The X app includes Data Usage Settings → Media Storage and Web Storage, which can be cleared individually.

  1. Tap your profile icon
  2. Settings and support → Settings and privacy
  3. Accessibility, display, and languages → Data usage
  4. Clear Media storage and Web storage separately

Clearing All App Cache by Reinstalling

For most iOS apps, reinstallation is the only complete cache-clear method.

The Steps

  1. Long-press the app icon on the Home Screen
  2. Tap Delete App
  3. Reinstall from the App Store
  4. Sign in to the account again

What to Back Up First

  • Local data the app stores (drafts in note apps, game saves, etc.)
  • Login credentials (if not in your password manager)
  • Authenticator apps (Google Authenticator and similar may have OS-bound tokens)

Local game saves disappear when the app is deleted unless you've enabled cloud sync. Always sync to the cloud first.

Offload vs. Delete: What's the Difference?

Settings → General → iPhone Storage → tap the app → Offload App removes the app binary but keeps documents and data. Cache stays, but it frees up the binary size temporarily. For complete cleanup you still need standard delete + reinstall.

Reducing Unwanted Data System-Wide

Cache cleanup alone often doesn't free much space. System-wide cleanup is usually more effective.

Find Large Apps via iPhone Storage

  1. Settings → General → iPhone Storage
  2. Apps are listed by size
  3. Tap a large app and check its Documents & Data

When Documents & Data balloons into several GB on apps like LINE, photo editors, or games, that's the real culprit behind cache bloat.

Offload Photos and Videos to the Cloud

For large photo libraries, cache cleanup matters less than enabling iCloud Photos → Optimize iPhone Storage.

  1. Settings → [your name] → iCloud → Photos
  2. Turn on Optimize iPhone Storage

Originals stay in iCloud; lightweight resized copies remain locally.

iOS Update Files Left Behind

A downloaded-but-not-installed iOS update may still be sitting on disk.

  1. Settings → General → iPhone Storage
  2. Look for an entry labeled iOS XX.X in the list
  3. Tap it and select Delete Update

This often reclaims several GB at once.

Frequently Asked Questions

Q. Should I clear iPhone cache regularly?

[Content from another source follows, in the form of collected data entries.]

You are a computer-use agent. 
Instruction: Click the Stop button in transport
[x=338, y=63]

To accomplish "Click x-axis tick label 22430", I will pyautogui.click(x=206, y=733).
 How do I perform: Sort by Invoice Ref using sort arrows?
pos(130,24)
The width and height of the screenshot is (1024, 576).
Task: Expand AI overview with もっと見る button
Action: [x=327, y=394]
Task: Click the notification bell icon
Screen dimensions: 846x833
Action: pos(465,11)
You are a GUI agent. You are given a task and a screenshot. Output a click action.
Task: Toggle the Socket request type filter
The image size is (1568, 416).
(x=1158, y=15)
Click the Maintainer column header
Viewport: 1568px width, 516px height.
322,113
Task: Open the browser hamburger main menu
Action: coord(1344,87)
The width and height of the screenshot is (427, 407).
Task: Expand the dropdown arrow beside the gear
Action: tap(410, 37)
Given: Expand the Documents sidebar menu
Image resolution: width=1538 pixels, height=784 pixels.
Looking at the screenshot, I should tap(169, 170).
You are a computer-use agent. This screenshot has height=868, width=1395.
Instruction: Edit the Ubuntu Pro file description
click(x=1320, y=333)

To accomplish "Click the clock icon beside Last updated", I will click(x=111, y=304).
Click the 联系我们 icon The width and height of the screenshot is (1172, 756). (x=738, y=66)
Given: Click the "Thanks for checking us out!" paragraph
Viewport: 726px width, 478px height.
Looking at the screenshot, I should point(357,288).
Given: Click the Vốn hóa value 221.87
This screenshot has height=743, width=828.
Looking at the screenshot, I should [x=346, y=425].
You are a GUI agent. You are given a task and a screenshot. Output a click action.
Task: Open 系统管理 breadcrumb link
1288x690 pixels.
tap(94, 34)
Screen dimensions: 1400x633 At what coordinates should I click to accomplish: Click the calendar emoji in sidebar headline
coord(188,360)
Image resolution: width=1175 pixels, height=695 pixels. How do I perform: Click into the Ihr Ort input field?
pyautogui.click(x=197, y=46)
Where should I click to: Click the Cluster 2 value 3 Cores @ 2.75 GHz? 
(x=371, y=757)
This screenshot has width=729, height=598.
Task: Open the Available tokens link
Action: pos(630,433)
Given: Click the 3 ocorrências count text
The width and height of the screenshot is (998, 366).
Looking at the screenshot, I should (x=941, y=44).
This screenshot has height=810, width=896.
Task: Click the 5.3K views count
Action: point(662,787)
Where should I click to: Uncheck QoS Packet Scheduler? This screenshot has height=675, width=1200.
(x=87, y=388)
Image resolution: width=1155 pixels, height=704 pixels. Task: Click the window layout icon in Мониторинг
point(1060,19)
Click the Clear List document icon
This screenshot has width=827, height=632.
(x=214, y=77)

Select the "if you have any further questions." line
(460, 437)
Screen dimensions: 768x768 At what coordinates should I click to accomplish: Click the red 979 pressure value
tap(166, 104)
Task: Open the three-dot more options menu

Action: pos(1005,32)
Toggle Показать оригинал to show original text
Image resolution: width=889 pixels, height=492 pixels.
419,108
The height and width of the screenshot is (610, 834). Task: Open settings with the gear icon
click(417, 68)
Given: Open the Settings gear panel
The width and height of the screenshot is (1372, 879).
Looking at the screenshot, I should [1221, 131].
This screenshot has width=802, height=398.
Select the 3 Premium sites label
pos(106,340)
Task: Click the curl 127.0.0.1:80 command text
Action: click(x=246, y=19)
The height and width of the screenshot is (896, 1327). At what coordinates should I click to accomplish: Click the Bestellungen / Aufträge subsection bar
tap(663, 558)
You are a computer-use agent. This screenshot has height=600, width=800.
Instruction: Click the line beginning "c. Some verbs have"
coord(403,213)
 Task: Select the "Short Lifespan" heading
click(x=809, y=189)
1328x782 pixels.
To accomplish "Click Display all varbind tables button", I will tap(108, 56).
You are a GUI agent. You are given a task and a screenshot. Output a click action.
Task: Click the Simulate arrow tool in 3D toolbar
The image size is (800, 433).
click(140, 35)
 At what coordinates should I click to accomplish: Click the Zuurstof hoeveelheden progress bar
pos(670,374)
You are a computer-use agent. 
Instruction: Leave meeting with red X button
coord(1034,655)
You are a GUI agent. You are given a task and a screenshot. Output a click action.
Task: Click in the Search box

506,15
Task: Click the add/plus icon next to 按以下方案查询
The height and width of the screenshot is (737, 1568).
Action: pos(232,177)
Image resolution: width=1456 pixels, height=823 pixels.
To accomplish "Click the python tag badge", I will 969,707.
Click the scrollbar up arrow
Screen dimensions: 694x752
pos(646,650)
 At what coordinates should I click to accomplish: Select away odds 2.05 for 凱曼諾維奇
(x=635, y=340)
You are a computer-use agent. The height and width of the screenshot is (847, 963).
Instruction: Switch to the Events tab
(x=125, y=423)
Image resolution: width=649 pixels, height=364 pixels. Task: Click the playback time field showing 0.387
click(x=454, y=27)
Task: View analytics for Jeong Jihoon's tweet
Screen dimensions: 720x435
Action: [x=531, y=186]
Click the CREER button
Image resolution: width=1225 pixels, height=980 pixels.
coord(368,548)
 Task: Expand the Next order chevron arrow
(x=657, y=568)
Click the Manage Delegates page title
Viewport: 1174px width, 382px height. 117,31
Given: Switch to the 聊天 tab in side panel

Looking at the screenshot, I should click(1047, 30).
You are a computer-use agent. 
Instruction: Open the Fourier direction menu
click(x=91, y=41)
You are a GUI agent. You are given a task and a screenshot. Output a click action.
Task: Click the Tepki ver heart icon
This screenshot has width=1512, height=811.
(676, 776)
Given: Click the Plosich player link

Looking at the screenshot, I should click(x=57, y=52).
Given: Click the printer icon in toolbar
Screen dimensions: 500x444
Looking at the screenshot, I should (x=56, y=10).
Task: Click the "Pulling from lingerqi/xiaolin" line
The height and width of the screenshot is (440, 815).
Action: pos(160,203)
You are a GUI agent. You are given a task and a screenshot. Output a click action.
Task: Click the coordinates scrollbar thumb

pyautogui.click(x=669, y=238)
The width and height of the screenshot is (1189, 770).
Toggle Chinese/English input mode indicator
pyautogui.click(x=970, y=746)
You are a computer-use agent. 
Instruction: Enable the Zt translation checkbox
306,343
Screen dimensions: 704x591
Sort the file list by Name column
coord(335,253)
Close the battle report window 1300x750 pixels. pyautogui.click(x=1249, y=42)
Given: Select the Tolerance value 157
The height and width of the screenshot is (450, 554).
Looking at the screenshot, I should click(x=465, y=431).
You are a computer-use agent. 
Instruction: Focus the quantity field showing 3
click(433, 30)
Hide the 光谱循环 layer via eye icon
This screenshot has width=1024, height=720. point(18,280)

Generally no. Clear it pinpoint when you hit issues or storage pressure. Frequent clearing just rebuilds caches and burns data/battery.

Q. Does clearing cache delete LINE chats? Not if you only check "Cached data." Choosing "All data" does delete chats, so watch your selection carefully.

Q. Are cache cleaner apps useful? "Cleaner" apps in the App Store are limited by iOS sandboxing in what they can actually do. Worse, many have aggressive ad subscriptions or hidden recurring charges. Built-in features plus reinstall are enough.

Q. Why am I signed out of Safari after clearing cache? You cleared cookies along with cache. To preserve logins, use Settings → Safari → Advanced → Website Data for per-site deletion instead.

Summary

iPhone cache management differs from Android in that iOS lacks per-app cache menus for most apps, requiring reinstall for full cleanup.

  • Safari: Clear History and Website Data, or per-site Website Data deletion
  • LINE: Settings → Chats → Delete data → Cached data
  • Other apps: Reinstall is the standard option
  • System-wide: iPhone Storage + Optimize Photos

Don't make cache cleanup a routine. Run it pinpoint when symptoms appear — that's the right rhythm for iPhone cache management.